Second, practice four habits I see in high-performing colleagues.
- Experiment freely. Let the model read the mess rather than spending a week cleaning data it already understands. Test its limits. Ask what might seem like naive questions and think the unthinkable. Then push your model harder. It will surprise you.
- Set the strategy. Be disciplined. Name the outcome and the things you do not want, then break the job into human-sized steps. Follow the same design approach you would without an AI in the room.
- Guide the iterations. Use references and extremes, then triangulate towards the target.
- Codify and reuse. Once you are happy with an outcome, ask the model to restate the workflow as instructions for a team, then run that recipe again. Iterate and improve.

Third, accept that we now live with an “ask anything” button. Design becomes curation plus strategic intent. Without intent, you simply get noise, at scale. With intent, you get speed that lands. In surplus, the act of choosing is creative work.

Write down what good looks like, what you refuse, and how you will tell the difference. Curate tightly and explain the choice. Fluid, non-linear interactions with LLMs need strategy more than precision.
From tools to systems: the new skill
We are also quietly moving from a world of discrete tools to one of connected systems. Tools such as Figma, Notion, and your design system library, multimedia GenAI platforms like florafauna.ai and weavy.ai (Figma acquired), and automation services like Make or Zapier, are no longer separate islands. Increasingly, the value comes from how they are linked.
That linkage is becoming a design skill in its own right. You could call it orchestration, stack literacy, or simply linking tools. I sometimes think of it as choreographing the stack. Whatever the name, it sits on two foundations:
- Knowing the models well enough to pick the right one for the job and understand what kind of input it needs.
- Having just enough data-architecture sense to see where information should live, how it should be structured, and how it flows between tools.
You do not have to become an engineer. You do need to be able to sketch the system: where intent enters, where examples live, how assistants fetch and apply them, and where feedback comes back in.
The good news is that this is something designers can learn by doing:
- Start small. Map one flow from brief to output.
- Connect two tools with an automation instead of doing a manual hand-off.
- Tag a handful of examples with the metadata you wish you had at scale, then let a model use them.
- Watch what breaks, adjust, and write down the pattern.
This loops back to the original principle for managing AI. If AI is scale, speed, and a second opinion, and design is empathy, intent, and curation. Then linking tools is how that empathy and intent become infrastructure, not just good intentions. The stack you shape is the channel through which the interface speaks back.

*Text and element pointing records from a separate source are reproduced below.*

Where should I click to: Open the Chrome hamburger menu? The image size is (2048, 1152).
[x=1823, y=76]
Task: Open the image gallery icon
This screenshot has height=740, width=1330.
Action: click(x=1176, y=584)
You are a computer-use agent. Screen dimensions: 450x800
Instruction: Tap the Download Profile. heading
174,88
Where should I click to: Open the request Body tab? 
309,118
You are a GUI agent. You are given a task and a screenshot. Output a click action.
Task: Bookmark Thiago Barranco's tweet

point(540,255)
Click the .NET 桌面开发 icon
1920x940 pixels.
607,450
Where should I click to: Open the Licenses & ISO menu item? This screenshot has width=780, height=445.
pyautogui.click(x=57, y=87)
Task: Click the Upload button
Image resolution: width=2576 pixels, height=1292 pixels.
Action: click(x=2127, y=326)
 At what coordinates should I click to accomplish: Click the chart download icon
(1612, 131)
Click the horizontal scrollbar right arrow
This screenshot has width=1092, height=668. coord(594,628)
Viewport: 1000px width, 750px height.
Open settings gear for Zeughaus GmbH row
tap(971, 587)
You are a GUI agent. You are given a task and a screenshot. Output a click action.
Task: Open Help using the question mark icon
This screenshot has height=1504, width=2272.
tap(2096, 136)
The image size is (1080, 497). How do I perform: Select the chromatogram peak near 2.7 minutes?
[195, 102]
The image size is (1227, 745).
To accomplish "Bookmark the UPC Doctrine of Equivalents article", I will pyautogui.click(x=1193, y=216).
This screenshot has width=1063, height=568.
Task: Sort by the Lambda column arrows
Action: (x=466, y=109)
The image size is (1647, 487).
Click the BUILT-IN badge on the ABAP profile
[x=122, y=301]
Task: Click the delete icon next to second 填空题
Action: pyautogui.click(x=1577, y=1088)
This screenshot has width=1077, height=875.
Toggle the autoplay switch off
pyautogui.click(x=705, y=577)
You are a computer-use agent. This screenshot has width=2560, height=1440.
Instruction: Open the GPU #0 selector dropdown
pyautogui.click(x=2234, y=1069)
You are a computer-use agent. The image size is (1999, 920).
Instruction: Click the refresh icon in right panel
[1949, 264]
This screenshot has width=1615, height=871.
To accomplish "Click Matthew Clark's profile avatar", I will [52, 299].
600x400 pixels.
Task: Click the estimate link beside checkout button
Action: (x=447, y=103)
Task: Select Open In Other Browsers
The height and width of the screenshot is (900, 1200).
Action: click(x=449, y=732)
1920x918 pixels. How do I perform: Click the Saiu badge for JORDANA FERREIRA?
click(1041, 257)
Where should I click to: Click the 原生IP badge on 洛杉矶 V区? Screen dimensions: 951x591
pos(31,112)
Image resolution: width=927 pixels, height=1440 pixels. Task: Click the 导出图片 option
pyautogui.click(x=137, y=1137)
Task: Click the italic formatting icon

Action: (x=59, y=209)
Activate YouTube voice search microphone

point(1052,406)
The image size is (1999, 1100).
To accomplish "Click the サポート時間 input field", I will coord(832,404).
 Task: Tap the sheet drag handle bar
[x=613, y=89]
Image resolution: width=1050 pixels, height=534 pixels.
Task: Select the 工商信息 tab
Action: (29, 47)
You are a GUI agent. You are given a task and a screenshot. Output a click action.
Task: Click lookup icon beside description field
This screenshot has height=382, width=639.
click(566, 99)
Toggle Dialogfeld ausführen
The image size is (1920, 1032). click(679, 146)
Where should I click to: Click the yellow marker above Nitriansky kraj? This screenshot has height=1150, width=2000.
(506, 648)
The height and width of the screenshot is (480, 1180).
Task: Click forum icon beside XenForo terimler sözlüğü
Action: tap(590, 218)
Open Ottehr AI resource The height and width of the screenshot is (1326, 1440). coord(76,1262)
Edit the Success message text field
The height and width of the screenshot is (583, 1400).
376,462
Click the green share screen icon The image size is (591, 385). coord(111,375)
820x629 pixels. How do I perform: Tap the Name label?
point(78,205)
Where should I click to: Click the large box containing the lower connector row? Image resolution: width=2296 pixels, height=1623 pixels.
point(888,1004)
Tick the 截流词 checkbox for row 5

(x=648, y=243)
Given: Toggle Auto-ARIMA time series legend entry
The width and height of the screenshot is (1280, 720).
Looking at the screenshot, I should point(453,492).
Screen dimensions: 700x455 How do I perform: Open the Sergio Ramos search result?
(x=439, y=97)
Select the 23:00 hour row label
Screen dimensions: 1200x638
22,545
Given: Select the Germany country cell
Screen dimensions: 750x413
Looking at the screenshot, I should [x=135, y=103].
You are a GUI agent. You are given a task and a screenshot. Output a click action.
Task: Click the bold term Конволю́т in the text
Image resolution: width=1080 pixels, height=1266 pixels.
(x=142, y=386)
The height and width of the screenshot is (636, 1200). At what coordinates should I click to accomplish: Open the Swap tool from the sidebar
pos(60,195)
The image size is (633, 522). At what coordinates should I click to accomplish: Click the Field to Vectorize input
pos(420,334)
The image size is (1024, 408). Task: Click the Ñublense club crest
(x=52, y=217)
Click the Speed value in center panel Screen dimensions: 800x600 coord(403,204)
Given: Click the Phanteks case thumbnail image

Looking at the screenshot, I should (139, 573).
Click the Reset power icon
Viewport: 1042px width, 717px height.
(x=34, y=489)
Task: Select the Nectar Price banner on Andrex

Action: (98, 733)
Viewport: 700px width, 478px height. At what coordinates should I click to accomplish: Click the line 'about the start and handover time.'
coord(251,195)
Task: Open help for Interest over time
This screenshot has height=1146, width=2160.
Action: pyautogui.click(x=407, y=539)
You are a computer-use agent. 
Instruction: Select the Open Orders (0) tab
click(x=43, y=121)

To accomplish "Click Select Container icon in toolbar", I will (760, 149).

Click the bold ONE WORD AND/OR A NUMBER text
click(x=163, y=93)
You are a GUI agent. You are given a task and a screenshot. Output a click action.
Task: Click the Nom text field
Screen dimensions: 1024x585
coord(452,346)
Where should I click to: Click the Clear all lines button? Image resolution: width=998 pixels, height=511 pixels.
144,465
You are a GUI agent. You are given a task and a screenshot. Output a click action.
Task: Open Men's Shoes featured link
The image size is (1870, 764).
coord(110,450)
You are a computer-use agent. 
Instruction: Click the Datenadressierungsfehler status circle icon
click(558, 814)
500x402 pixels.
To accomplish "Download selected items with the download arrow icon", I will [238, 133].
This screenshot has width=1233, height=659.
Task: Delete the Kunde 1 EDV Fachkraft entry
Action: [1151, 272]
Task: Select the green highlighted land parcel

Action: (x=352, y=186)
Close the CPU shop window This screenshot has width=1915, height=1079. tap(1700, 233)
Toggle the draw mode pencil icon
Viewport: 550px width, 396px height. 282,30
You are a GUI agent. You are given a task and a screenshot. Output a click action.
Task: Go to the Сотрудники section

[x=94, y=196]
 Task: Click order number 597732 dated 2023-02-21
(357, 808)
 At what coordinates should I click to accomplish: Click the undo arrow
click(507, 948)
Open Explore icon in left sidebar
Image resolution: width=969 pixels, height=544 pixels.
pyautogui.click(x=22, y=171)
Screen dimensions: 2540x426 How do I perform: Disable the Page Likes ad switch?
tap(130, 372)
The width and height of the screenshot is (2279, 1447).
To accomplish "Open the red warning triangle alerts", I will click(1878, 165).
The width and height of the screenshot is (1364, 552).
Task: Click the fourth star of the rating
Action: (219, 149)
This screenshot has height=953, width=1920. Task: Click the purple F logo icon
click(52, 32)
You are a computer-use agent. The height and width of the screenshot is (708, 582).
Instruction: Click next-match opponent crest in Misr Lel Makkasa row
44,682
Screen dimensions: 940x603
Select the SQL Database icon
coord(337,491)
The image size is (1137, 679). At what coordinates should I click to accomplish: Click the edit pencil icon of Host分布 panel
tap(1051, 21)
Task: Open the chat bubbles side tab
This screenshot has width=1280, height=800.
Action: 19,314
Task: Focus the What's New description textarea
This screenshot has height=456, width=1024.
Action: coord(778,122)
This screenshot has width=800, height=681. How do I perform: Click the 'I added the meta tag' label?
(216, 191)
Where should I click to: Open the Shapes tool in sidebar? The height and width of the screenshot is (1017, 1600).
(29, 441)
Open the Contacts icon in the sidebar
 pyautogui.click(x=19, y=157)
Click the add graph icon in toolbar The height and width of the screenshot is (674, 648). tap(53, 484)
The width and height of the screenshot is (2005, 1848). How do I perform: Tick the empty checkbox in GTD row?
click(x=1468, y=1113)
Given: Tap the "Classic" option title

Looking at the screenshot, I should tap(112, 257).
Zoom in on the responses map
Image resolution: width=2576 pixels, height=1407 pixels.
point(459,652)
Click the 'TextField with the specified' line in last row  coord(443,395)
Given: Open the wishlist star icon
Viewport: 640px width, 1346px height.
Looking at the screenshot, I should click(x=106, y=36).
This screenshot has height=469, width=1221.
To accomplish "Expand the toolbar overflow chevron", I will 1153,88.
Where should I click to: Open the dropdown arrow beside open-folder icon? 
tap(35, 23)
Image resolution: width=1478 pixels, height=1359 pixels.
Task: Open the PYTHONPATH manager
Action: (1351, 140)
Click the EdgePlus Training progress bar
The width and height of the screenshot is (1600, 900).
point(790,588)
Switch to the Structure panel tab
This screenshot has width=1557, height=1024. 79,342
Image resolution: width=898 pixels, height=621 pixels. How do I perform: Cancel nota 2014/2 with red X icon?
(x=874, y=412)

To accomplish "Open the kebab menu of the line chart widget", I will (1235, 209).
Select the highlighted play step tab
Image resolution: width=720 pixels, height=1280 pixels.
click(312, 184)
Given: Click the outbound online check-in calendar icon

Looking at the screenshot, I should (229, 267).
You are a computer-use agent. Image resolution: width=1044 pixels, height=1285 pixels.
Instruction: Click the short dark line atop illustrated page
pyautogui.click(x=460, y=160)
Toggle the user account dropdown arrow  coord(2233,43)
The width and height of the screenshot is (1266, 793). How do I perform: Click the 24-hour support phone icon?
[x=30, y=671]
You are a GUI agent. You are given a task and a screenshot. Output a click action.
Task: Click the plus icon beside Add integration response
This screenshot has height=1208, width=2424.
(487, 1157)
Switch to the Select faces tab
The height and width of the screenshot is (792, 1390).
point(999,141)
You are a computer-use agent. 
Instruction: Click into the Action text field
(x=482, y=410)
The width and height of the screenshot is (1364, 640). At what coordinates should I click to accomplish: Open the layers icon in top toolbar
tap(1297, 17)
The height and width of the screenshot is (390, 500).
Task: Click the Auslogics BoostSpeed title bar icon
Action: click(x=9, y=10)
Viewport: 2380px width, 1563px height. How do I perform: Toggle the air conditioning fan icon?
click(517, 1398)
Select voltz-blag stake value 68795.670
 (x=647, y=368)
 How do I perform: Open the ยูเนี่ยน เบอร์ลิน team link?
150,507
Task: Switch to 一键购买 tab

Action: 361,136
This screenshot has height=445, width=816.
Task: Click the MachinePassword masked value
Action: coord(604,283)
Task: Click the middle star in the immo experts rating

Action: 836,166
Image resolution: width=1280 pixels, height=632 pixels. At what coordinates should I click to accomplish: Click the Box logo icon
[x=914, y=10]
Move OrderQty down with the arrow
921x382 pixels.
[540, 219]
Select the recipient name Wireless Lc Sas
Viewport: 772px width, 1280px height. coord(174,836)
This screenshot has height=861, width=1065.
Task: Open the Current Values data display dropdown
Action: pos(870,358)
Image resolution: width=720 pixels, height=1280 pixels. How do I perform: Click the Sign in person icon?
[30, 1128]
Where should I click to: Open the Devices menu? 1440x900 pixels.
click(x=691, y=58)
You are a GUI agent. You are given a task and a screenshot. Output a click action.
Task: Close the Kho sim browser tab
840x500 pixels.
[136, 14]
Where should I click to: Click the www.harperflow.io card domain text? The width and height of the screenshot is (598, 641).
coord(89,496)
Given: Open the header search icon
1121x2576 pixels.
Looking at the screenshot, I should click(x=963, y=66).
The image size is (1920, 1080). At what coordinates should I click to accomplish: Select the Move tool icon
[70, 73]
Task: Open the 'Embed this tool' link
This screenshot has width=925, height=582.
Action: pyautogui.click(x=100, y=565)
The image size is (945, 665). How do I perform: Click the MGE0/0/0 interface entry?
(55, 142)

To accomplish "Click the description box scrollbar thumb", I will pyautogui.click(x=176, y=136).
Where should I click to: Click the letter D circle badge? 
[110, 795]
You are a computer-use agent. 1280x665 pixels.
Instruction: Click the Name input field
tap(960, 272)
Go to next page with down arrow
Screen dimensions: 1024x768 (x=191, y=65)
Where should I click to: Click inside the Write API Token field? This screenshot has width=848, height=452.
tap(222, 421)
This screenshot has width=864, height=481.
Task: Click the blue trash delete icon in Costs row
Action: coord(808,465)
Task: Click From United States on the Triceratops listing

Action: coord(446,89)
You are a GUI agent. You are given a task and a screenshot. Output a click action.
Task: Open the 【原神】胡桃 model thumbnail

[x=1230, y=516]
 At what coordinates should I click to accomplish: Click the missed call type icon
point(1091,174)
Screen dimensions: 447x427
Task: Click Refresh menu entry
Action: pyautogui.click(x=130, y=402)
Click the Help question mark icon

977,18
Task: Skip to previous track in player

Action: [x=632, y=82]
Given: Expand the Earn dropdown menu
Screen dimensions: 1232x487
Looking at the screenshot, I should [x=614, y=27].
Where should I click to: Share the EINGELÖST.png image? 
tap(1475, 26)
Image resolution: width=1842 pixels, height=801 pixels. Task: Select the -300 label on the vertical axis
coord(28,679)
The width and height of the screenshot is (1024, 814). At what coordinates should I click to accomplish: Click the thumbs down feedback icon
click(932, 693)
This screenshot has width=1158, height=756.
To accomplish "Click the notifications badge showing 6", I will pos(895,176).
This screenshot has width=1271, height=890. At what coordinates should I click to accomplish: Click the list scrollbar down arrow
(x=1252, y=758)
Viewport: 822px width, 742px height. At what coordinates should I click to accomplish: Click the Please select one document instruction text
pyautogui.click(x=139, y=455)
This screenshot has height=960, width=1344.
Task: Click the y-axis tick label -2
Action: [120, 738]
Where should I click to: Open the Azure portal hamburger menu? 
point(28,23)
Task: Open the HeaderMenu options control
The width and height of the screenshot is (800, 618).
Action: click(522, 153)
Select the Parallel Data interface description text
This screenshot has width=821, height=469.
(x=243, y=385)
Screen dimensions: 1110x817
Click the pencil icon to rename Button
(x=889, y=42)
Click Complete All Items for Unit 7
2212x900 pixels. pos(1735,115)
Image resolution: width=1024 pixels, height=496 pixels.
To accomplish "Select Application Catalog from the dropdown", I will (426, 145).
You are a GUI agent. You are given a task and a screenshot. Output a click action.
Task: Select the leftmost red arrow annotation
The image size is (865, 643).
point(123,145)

A closing note from the stage
None of this is settled. These pages are musings from practice, not doctrine.
If the interface is starting to speak back, our job is to give it better material and better manners. Treat AI as speed, scale and a second opinion. Spend the saved time on intent and on the parts that still deserve a human hand. Prepare materials that travel across both territories, because people will keep moving between them.
Then keep practicing, on real work, with real stakes. The loop is where the craft grows.
***
Author’s note: These are my own working notes and speculations. They grow out of Fine Art and Design education, an MA in Digital Direction at the Royal College of Art, and years across brand design, design systems, advertising and communications, and most recently service design. They do not represent my employer’s views.
Process note: This essay was drafted and structured by me, then edited and tightened in conversation with a large language model. The intent and responsibility for the words remain mine.
Vlad Molico is a Strategic Design and Innovation Lead at EY Studio+ in London, working on national-scale services where policy meets pixels.